- **Task to carry out**: Taking the listing below, restate word for word each line from the line with "Where should I click to: Increase" to the line with "The height and width of the screenshot is (783, 1568).", ends included, and stop there.

- **Record extracts**:
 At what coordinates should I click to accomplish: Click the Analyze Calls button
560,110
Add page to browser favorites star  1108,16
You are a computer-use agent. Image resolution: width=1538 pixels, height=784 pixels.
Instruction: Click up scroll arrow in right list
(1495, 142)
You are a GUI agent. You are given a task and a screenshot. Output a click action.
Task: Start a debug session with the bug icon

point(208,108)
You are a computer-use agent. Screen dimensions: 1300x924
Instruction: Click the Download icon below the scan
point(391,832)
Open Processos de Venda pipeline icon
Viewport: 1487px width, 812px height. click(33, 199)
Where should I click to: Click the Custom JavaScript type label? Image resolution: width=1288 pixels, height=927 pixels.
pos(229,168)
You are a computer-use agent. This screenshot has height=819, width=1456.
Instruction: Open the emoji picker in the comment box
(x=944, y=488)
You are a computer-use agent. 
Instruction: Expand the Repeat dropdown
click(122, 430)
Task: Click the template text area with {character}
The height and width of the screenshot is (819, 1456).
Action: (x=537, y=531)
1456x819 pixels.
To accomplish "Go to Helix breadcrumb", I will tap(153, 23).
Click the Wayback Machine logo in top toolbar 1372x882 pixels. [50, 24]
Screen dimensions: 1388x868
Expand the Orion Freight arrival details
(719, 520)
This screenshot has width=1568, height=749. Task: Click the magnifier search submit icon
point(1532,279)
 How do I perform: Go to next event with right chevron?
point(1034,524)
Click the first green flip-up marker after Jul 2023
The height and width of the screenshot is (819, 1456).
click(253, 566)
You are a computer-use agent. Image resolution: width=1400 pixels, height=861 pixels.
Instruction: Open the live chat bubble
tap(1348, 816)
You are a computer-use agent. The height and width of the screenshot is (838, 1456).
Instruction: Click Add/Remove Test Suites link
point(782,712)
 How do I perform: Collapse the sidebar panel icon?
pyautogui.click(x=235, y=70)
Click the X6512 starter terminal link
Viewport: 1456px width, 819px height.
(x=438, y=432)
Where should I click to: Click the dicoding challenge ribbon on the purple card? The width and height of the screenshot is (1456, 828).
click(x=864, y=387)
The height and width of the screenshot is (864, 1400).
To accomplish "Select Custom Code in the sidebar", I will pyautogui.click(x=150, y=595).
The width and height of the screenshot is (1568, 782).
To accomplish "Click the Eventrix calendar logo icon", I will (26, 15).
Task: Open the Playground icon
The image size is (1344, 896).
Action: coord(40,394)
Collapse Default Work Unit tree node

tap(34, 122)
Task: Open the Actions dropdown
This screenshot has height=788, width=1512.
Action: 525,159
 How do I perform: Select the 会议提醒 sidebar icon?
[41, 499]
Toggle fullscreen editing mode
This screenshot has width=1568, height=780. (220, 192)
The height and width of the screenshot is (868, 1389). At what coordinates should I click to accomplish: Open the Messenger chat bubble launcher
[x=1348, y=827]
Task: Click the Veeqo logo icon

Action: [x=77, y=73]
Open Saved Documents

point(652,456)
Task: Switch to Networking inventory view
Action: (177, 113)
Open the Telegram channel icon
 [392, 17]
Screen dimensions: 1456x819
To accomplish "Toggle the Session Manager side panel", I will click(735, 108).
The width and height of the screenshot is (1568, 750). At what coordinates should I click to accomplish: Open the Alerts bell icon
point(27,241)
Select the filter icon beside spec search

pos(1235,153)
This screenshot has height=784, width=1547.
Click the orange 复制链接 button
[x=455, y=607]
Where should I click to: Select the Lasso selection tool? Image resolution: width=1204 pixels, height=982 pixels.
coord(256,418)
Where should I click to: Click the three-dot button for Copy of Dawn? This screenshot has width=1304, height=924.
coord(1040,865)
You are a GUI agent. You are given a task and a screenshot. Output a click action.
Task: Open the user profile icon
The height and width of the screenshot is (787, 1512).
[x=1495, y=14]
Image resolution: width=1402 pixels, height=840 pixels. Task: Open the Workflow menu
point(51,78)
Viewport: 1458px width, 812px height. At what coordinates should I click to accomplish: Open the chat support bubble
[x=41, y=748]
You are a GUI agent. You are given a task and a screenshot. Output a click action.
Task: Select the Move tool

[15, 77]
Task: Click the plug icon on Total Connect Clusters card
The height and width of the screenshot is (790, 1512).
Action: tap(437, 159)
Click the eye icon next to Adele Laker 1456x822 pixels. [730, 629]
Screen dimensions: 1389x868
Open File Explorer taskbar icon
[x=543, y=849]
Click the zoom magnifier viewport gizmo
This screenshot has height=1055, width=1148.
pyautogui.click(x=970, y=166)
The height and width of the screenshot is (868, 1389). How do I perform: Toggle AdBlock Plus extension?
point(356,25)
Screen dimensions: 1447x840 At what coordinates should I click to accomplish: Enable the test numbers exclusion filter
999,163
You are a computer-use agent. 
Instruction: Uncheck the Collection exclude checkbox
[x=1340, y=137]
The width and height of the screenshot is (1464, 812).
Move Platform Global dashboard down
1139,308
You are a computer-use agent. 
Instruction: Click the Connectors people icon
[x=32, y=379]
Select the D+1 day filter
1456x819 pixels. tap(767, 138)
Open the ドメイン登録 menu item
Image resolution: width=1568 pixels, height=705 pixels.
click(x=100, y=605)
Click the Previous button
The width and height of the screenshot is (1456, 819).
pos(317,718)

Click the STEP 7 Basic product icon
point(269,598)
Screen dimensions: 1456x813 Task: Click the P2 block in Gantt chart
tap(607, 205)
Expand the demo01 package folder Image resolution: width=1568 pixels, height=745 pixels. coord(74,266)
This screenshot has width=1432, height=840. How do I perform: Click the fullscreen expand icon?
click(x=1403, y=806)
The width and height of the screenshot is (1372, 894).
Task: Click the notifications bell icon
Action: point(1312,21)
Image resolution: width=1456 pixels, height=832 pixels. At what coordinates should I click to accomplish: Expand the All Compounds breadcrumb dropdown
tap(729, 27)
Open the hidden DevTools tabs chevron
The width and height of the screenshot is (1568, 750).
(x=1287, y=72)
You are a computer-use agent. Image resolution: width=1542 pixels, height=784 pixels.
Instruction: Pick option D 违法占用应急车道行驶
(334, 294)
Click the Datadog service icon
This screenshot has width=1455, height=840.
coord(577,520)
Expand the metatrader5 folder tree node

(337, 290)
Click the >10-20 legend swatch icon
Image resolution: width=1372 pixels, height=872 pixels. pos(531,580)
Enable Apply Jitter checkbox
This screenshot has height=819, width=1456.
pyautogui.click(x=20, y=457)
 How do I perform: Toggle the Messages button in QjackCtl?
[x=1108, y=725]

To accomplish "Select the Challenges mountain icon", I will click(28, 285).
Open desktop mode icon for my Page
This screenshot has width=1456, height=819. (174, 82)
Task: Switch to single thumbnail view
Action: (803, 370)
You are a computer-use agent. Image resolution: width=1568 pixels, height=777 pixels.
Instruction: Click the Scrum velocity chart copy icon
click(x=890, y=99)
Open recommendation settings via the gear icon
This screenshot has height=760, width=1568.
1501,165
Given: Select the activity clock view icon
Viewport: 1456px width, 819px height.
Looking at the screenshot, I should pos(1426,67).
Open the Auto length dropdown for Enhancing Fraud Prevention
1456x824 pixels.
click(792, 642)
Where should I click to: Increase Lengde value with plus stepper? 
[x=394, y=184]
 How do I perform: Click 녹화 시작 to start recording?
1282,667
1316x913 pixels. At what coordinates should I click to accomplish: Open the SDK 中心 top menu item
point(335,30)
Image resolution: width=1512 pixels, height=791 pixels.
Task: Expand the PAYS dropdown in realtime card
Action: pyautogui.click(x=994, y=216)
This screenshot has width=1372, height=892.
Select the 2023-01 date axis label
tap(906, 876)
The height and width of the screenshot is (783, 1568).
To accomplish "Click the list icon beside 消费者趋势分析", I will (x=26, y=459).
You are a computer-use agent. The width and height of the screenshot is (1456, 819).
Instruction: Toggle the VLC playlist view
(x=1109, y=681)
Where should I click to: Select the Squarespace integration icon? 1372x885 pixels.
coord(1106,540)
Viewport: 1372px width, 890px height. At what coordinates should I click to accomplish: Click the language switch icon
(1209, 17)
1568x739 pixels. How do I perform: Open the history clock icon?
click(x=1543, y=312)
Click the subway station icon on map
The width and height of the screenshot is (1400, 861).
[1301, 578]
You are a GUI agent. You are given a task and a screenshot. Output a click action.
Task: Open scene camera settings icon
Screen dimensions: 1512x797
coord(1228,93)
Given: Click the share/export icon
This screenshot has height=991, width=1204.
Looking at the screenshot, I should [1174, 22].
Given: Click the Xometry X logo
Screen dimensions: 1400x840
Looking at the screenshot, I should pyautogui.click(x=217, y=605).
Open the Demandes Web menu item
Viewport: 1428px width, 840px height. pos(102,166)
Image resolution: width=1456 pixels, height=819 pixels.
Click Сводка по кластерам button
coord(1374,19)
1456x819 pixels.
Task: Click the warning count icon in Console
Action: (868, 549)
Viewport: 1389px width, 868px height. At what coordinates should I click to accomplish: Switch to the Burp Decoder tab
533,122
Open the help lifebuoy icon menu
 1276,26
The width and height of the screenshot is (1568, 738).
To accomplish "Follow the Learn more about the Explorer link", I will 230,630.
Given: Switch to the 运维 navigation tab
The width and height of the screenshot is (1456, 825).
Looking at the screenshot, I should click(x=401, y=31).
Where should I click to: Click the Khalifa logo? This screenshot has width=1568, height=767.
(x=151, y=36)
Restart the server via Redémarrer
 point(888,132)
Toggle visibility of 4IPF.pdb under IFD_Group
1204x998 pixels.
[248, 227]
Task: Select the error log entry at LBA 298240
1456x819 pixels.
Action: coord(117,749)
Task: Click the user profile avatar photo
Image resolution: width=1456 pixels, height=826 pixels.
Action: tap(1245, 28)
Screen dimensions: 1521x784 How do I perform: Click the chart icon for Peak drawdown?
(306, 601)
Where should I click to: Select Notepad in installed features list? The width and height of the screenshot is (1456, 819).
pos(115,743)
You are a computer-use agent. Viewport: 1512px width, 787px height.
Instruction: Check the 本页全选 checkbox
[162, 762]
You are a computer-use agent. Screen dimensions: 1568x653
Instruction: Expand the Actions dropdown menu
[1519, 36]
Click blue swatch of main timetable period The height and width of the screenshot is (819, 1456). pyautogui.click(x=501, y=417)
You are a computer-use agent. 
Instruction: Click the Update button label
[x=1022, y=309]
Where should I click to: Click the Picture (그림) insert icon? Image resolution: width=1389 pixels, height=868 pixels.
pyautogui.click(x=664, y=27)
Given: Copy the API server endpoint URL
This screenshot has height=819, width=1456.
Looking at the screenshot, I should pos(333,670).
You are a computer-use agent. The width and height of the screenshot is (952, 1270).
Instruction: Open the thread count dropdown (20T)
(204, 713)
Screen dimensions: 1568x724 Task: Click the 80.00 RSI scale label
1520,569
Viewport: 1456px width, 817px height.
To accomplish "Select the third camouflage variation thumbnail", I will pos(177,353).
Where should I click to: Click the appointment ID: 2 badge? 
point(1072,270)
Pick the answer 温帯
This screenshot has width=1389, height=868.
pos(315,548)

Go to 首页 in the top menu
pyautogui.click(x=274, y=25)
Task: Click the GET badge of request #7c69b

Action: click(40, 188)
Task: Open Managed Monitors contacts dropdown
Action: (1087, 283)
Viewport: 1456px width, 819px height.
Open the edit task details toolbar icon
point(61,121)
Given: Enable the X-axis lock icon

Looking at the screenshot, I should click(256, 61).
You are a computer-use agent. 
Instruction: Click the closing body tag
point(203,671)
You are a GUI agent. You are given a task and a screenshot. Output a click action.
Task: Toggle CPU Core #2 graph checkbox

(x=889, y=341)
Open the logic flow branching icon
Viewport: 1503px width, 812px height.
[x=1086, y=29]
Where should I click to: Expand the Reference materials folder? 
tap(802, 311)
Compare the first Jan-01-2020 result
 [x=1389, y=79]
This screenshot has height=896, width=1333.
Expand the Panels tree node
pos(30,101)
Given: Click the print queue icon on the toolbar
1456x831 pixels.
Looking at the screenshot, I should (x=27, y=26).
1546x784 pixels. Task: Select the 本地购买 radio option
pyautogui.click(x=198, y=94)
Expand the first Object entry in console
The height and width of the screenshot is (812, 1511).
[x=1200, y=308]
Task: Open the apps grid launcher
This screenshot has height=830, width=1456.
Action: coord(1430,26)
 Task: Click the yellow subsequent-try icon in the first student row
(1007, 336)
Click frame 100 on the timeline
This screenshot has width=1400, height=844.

- **Solved problem**:
Where should I click to: Increase Lengde value with plus stepper? 
[x=394, y=184]
 How do I perform: Click 녹화 시작 to start recording?
1282,667
1316x913 pixels. At what coordinates should I click to accomplish: Open the SDK 中心 top menu item
point(335,30)
Image resolution: width=1512 pixels, height=791 pixels.
Task: Expand the PAYS dropdown in realtime card
Action: pyautogui.click(x=994, y=216)
This screenshot has width=1372, height=892.
Select the 2023-01 date axis label
tap(906, 876)
The height and width of the screenshot is (783, 1568).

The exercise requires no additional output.